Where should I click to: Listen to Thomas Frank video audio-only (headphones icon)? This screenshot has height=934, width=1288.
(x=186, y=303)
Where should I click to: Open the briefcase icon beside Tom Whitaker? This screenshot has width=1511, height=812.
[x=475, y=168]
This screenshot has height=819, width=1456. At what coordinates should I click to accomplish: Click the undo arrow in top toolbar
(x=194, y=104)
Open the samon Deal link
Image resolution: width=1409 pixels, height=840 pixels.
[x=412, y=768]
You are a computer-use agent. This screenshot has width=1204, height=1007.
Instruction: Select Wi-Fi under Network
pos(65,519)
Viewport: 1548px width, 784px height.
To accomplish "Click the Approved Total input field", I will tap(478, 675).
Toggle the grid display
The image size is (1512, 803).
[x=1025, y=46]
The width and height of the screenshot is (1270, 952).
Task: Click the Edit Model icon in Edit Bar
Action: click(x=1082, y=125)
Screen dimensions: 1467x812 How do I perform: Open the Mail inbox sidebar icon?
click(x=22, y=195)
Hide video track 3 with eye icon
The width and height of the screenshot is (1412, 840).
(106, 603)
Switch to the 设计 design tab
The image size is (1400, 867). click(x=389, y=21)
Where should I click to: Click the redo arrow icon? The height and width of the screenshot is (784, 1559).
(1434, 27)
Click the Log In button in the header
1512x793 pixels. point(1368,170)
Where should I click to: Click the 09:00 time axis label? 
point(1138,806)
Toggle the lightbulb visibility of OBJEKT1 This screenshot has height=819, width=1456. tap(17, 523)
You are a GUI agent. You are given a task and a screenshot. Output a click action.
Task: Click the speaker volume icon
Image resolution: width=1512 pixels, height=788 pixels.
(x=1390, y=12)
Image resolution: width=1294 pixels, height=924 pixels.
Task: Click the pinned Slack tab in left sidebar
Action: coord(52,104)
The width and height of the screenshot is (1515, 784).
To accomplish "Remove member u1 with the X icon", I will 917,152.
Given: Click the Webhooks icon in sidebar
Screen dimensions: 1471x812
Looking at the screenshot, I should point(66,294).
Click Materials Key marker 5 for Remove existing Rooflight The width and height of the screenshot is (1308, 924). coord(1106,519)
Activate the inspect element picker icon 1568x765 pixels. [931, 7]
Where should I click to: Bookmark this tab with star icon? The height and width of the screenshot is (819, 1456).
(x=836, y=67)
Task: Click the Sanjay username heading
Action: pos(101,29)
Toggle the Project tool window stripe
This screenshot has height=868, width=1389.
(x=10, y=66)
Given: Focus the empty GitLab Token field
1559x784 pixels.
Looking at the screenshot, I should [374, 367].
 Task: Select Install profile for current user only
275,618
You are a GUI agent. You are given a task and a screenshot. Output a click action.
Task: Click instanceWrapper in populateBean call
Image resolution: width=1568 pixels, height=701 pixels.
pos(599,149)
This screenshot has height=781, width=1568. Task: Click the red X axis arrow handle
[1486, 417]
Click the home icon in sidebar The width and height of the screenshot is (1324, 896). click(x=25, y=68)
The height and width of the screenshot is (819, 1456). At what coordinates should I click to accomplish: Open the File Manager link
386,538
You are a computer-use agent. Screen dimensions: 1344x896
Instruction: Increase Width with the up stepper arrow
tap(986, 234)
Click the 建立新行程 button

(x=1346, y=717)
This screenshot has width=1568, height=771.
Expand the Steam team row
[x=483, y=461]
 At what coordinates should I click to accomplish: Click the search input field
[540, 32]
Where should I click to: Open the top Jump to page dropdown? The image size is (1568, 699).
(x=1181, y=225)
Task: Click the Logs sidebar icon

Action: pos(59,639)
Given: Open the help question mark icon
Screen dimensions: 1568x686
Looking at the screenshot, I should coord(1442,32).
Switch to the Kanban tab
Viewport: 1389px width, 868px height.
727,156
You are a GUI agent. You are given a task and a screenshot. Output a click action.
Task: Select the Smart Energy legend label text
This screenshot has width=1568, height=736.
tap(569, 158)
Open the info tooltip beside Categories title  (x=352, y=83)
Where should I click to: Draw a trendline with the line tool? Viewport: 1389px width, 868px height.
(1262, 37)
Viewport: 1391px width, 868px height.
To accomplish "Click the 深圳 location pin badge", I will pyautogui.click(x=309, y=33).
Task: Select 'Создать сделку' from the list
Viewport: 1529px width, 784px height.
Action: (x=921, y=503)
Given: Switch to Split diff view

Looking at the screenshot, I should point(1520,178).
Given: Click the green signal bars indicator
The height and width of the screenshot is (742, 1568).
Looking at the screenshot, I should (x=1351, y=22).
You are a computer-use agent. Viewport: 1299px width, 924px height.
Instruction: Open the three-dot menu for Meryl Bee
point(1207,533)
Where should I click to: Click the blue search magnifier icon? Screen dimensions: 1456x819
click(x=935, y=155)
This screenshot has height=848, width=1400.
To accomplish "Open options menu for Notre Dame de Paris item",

----------------

## WORK REQUIRED:
Return all the data above once more, precisely as given.

## RESULT OF THIS TASK:
Where should I click to: Listen to Thomas Frank video audio-only (headphones icon)? This screenshot has height=934, width=1288.
(x=186, y=303)
Where should I click to: Open the briefcase icon beside Tom Whitaker? This screenshot has width=1511, height=812.
[x=475, y=168]
This screenshot has height=819, width=1456. At what coordinates should I click to accomplish: Click the undo arrow in top toolbar
(x=194, y=104)
Open the samon Deal link
Image resolution: width=1409 pixels, height=840 pixels.
[x=412, y=768]
You are a computer-use agent. This screenshot has width=1204, height=1007.
Instruction: Select Wi-Fi under Network
pos(65,519)
Viewport: 1548px width, 784px height.
To accomplish "Click the Approved Total input field", I will tap(478, 675).
Toggle the grid display
The image size is (1512, 803).
[x=1025, y=46]
The width and height of the screenshot is (1270, 952).
Task: Click the Edit Model icon in Edit Bar
Action: click(x=1082, y=125)
Screen dimensions: 1467x812 How do I perform: Open the Mail inbox sidebar icon?
click(x=22, y=195)
Hide video track 3 with eye icon
The width and height of the screenshot is (1412, 840).
(106, 603)
Switch to the 设计 design tab
The image size is (1400, 867). click(x=389, y=21)
Where should I click to: Click the redo arrow icon? The height and width of the screenshot is (784, 1559).
(1434, 27)
Click the Log In button in the header
1512x793 pixels. point(1368,170)
Where should I click to: Click the 09:00 time axis label? 
point(1138,806)
Toggle the lightbulb visibility of OBJEKT1 This screenshot has height=819, width=1456. tap(17, 523)
You are a GUI agent. You are given a task and a screenshot. Output a click action.
Task: Click the speaker volume icon
Image resolution: width=1512 pixels, height=788 pixels.
(x=1390, y=12)
Image resolution: width=1294 pixels, height=924 pixels.
Task: Click the pinned Slack tab in left sidebar
Action: coord(52,104)
The width and height of the screenshot is (1515, 784).
To accomplish "Remove member u1 with the X icon", I will 917,152.
Given: Click the Webhooks icon in sidebar
Screen dimensions: 1471x812
Looking at the screenshot, I should point(66,294).
Click Materials Key marker 5 for Remove existing Rooflight The width and height of the screenshot is (1308, 924). coord(1106,519)
Activate the inspect element picker icon 1568x765 pixels. [931, 7]
Where should I click to: Bookmark this tab with star icon? The height and width of the screenshot is (819, 1456).
(x=836, y=67)
Task: Click the Sanjay username heading
Action: pos(101,29)
Toggle the Project tool window stripe
This screenshot has height=868, width=1389.
(x=10, y=66)
Given: Focus the empty GitLab Token field
1559x784 pixels.
Looking at the screenshot, I should [374, 367].
 Task: Select Install profile for current user only
275,618
You are a GUI agent. You are given a task and a screenshot. Output a click action.
Task: Click instanceWrapper in populateBean call
Image resolution: width=1568 pixels, height=701 pixels.
pos(599,149)
This screenshot has height=781, width=1568. Task: Click the red X axis arrow handle
[1486, 417]
Click the home icon in sidebar The width and height of the screenshot is (1324, 896). click(x=25, y=68)
The height and width of the screenshot is (819, 1456). At what coordinates should I click to accomplish: Open the File Manager link
386,538
You are a computer-use agent. Screen dimensions: 1344x896
Instruction: Increase Width with the up stepper arrow
tap(986, 234)
Click the 建立新行程 button

(x=1346, y=717)
This screenshot has width=1568, height=771.
Expand the Steam team row
[x=483, y=461]
 At what coordinates should I click to accomplish: Click the search input field
[540, 32]
Where should I click to: Open the top Jump to page dropdown? The image size is (1568, 699).
(x=1181, y=225)
Task: Click the Logs sidebar icon

Action: pos(59,639)
Given: Open the help question mark icon
Screen dimensions: 1568x686
Looking at the screenshot, I should coord(1442,32).
Switch to the Kanban tab
Viewport: 1389px width, 868px height.
727,156
You are a GUI agent. You are given a task and a screenshot. Output a click action.
Task: Select the Smart Energy legend label text
This screenshot has width=1568, height=736.
tap(569, 158)
Open the info tooltip beside Categories title  (x=352, y=83)
Where should I click to: Draw a trendline with the line tool? Viewport: 1389px width, 868px height.
(1262, 37)
Viewport: 1391px width, 868px height.
To accomplish "Click the 深圳 location pin badge", I will pyautogui.click(x=309, y=33).
Task: Select 'Создать сделку' from the list
Viewport: 1529px width, 784px height.
Action: (x=921, y=503)
Given: Switch to Split diff view

Looking at the screenshot, I should point(1520,178).
Given: Click the green signal bars indicator
The height and width of the screenshot is (742, 1568).
Looking at the screenshot, I should (x=1351, y=22).
You are a computer-use agent. Viewport: 1299px width, 924px height.
Instruction: Open the three-dot menu for Meryl Bee
point(1207,533)
Where should I click to: Click the blue search magnifier icon? Screen dimensions: 1456x819
click(x=935, y=155)
This screenshot has height=848, width=1400.
To accomplish "Open options menu for Notre Dame de Paris item",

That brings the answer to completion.